The nightmare of human sex trafficking was famously exposed in the 2012 film Eden, wherein a Korean-American high school student is kidnapped and forced into a life of sexual slavery along with dozens, or even hundreds, of other young women. The based-on-a-true-story narrative uncovered and explored a "horrible underworld" according to reviews, raising awareness about a scourge of exploitation targeting the innocent.
There was only one problem: The film was a lie.
There was not, in fact, a massive kidnapping ring dragooning New Mexico teens into sexual slavery. The person on whom the film was supposedly based, Chong Kim, did not commit multiple murders in the course of a daring escape because it never occurred. Trafficking in real life has about as much to do with Eden as a real-life infectious disease has to do with The Walking Dead. The government does not base epidemic response policy on zombie films.

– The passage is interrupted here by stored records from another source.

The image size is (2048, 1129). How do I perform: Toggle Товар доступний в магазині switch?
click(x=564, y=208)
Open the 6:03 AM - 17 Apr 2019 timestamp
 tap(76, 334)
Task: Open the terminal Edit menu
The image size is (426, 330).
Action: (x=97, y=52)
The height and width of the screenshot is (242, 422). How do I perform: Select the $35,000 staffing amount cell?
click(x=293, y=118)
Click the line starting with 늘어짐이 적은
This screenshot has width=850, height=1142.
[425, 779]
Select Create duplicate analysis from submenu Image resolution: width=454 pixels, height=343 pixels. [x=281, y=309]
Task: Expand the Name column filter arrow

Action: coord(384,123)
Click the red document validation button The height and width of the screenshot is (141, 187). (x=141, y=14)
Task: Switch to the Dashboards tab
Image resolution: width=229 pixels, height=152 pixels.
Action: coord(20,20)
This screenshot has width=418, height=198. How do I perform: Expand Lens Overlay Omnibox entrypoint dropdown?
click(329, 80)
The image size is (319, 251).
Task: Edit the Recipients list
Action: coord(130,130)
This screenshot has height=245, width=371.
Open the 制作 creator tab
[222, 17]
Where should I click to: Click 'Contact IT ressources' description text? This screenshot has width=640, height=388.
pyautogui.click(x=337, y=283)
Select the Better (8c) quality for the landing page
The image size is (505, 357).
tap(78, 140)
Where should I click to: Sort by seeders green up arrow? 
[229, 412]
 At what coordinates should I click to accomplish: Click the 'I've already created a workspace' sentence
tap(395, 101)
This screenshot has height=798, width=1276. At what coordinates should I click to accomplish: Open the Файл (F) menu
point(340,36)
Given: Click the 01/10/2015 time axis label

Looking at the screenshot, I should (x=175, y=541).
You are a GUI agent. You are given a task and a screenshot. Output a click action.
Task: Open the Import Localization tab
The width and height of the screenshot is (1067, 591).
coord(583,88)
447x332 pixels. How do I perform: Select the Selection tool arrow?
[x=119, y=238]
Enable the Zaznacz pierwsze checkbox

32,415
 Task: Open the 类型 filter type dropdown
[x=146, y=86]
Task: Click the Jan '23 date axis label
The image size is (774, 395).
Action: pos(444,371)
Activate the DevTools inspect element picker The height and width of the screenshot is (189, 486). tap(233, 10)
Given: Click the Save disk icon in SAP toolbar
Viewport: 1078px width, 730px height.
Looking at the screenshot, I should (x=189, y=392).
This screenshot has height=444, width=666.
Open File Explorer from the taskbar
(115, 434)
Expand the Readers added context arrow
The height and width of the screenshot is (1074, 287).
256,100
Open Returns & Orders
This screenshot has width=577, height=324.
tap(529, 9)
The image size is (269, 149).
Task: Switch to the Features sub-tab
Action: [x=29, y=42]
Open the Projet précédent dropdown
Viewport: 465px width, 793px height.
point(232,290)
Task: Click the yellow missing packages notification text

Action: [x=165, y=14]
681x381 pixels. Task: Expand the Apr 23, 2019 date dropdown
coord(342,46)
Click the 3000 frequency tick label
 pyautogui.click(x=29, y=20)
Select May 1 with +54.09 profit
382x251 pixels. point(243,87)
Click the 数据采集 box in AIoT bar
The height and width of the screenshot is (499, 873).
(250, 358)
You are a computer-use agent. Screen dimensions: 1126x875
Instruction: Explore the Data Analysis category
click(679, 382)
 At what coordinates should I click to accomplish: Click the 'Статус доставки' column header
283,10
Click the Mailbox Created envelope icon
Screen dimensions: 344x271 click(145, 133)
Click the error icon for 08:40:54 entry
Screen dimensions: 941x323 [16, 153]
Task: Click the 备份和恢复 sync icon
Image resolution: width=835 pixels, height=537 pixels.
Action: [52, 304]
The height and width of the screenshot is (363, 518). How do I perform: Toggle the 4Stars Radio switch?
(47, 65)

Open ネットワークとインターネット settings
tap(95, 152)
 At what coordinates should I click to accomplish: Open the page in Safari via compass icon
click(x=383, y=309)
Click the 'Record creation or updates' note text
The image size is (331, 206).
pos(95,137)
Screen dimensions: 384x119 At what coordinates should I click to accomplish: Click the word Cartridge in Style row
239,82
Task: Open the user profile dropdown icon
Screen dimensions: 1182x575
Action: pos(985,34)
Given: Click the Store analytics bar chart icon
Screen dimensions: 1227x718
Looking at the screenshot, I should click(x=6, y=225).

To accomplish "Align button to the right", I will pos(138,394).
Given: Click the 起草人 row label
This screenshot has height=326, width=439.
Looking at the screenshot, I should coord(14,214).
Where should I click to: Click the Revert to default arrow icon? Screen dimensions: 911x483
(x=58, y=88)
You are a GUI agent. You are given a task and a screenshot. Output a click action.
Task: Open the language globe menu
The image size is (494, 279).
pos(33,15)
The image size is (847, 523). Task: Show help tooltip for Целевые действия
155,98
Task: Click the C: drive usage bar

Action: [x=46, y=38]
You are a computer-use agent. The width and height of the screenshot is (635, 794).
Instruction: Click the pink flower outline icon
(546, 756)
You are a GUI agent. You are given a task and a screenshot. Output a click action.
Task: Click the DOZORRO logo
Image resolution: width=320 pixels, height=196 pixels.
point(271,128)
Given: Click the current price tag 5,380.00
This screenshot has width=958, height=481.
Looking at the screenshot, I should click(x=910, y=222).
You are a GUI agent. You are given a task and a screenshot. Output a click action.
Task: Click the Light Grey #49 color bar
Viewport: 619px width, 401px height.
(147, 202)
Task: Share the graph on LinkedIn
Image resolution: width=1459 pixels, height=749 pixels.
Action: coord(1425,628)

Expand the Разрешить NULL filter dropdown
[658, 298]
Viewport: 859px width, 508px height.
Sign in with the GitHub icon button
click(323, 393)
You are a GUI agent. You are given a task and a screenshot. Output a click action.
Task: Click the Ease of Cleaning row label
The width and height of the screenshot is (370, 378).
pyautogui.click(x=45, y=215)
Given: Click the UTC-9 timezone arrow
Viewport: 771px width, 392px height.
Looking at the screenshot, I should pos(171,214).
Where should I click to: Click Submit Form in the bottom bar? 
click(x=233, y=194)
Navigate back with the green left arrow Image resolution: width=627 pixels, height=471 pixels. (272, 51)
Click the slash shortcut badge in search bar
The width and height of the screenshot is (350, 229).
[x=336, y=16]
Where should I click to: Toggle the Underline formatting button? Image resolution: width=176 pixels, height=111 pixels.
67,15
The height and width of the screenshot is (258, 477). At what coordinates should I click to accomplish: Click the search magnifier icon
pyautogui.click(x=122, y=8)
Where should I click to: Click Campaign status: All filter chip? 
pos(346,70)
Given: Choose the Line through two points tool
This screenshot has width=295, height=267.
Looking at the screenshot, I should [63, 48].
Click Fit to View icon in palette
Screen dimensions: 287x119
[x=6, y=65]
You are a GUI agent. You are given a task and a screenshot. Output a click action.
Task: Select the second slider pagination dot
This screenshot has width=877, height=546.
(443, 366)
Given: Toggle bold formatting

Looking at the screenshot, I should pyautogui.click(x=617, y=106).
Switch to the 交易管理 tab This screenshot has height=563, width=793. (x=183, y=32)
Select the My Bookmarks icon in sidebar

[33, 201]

But, unfortunately, it does often base sex work policy on narratives like Eden.
As a result, anti-trafficking legislation and law enforcement focus on saving people who don't exist, and harms people who do in the process.
In the rush to save fictional sex trafficking victims, authorities put at risk the livelihood, and even the lives, of real consensual sex workers, and real trafficking victims. The government's attack on sex workers has ramped up ominously this year, culminating this week in President Donald Trump signing the recently passed Stop Enabling Sex Traffickers Act (SESTA), which effectively makes it possible for law enforcement to prosecute people for advertising sexual services online.
The online advertising platform Backpage was shuttered last week on charges of money laundering and aiding prostitution. The rationale for these actions is the same — to stop trafficking. As California senator and former prosecutor Kamala Harris argues, "Victims of sex trafficking should be protected and have the ability to seek justice. That’s why, from my earliest days as a prosecutor, I’ve led the fight against Backpage and other sex trafficking platforms."
In labeling Backpage a "sex trafficking platform," Harris suggests the website is abetting some sort of Eden-like conspiracy, in which innocent kidnapped victims, often underage, are being advertised online with the knowing collusion of website operators. But the reality of trafficking is very different, according to Alexandra Lutnick, a Senior Research Scientist at RTI International and the author of Domestic Minor Sex-Trafficking: Beyond Victims and Villains. Lutnick points out that trafficking "is far more common outside of the sex industry" than inside it.